▸ **Exercise**:
Pictures stay out of the copy. Transcribe exactly, and only, the line with "Given: Click Log Out in sidebar" through the last line of the entries below.

▸ **Exercise data**:
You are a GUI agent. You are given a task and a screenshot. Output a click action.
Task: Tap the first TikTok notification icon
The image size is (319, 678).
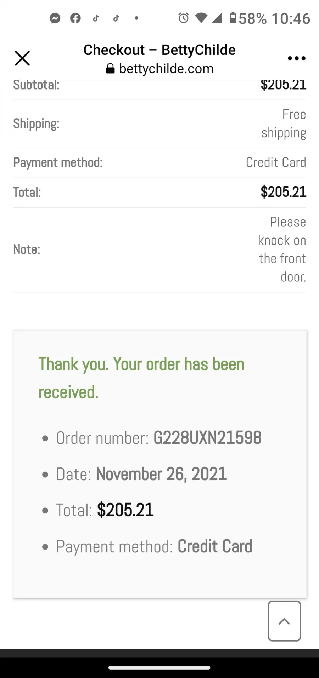[x=96, y=18]
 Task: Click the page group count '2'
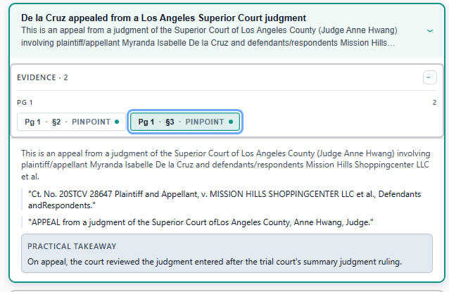tap(434, 103)
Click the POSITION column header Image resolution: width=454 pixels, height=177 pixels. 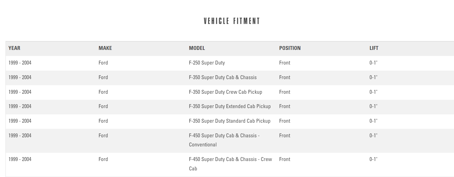(x=290, y=48)
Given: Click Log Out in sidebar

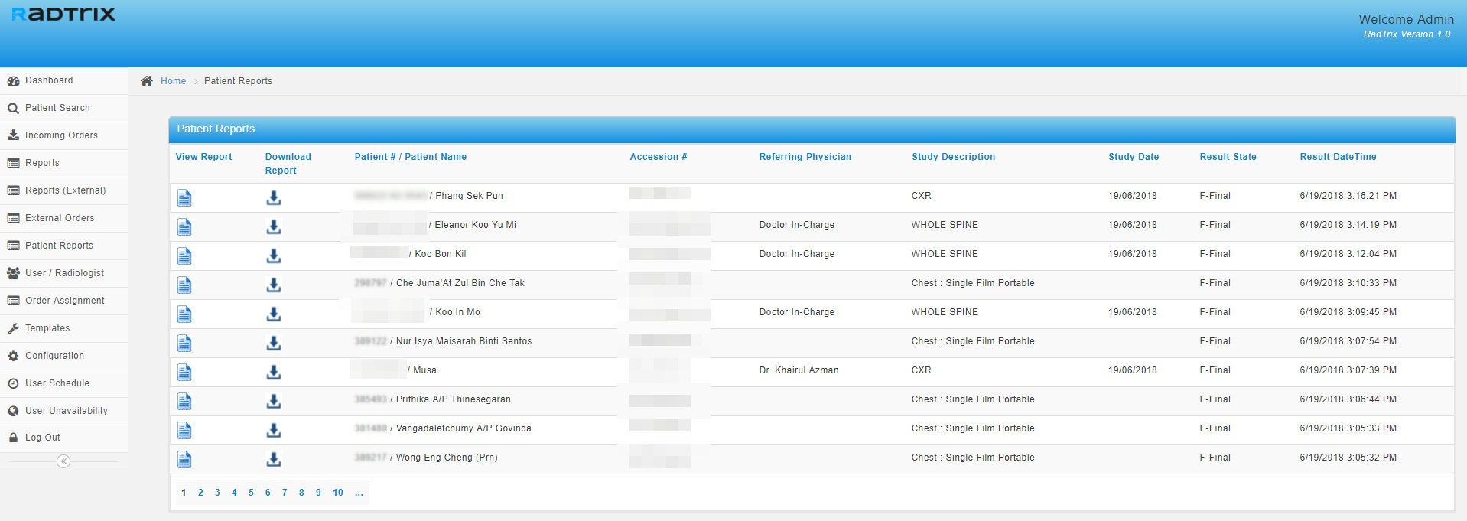Looking at the screenshot, I should coord(42,438).
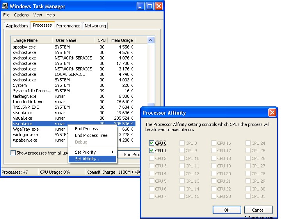
Task: Uncheck the CPU 0 checkbox
Action: pyautogui.click(x=151, y=143)
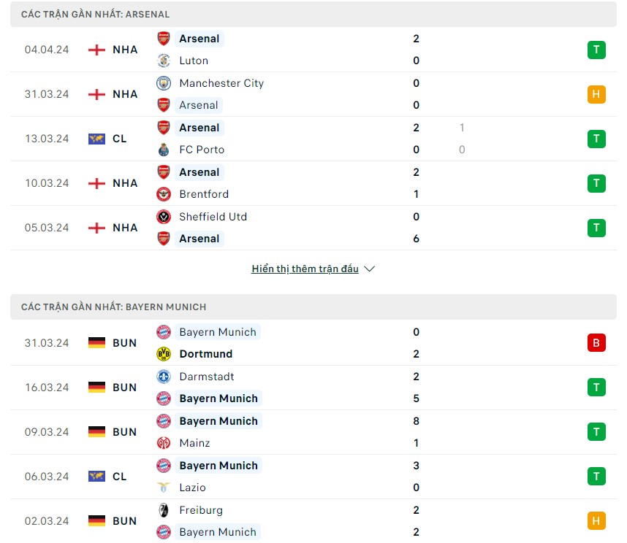Click the Mainz club logo icon

click(x=163, y=443)
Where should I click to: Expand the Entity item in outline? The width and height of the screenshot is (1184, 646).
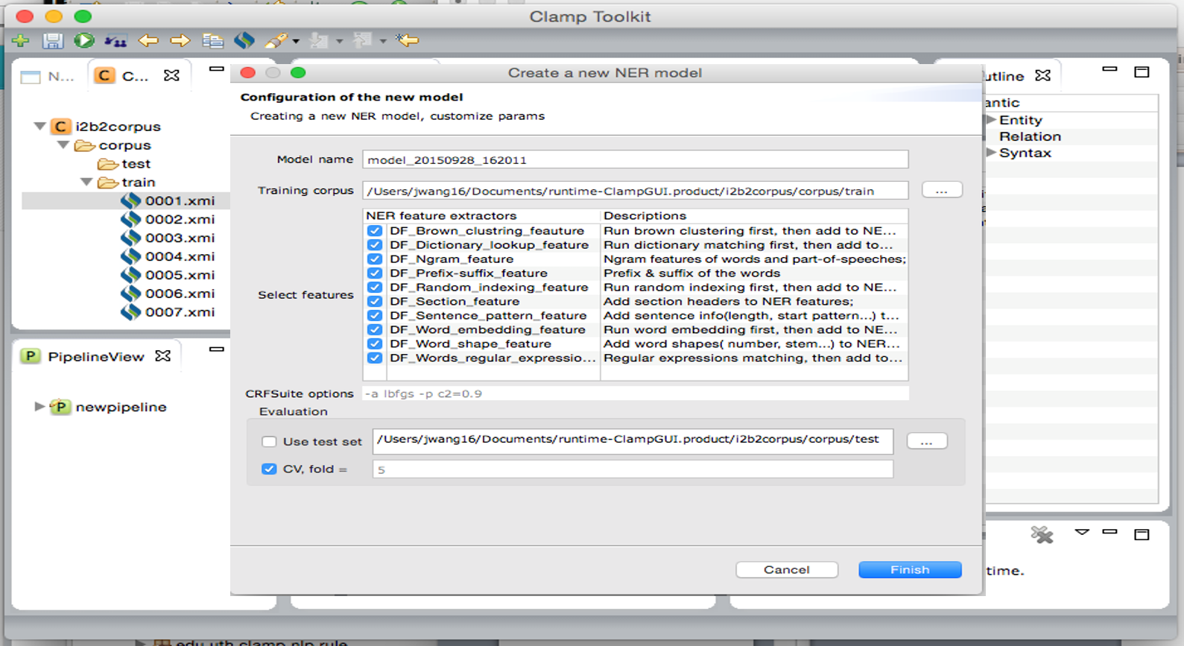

▸ **Output for this task**:
Given: Click Log Out in sidebar

Looking at the screenshot, I should coord(42,438).
Task: Uncheck the CPU 0 checkbox
Action: pyautogui.click(x=151, y=143)
Click the Mainz club logo icon

click(x=163, y=443)
Where should I click to: Expand the Entity item in outline? The width and height of the screenshot is (1184, 646).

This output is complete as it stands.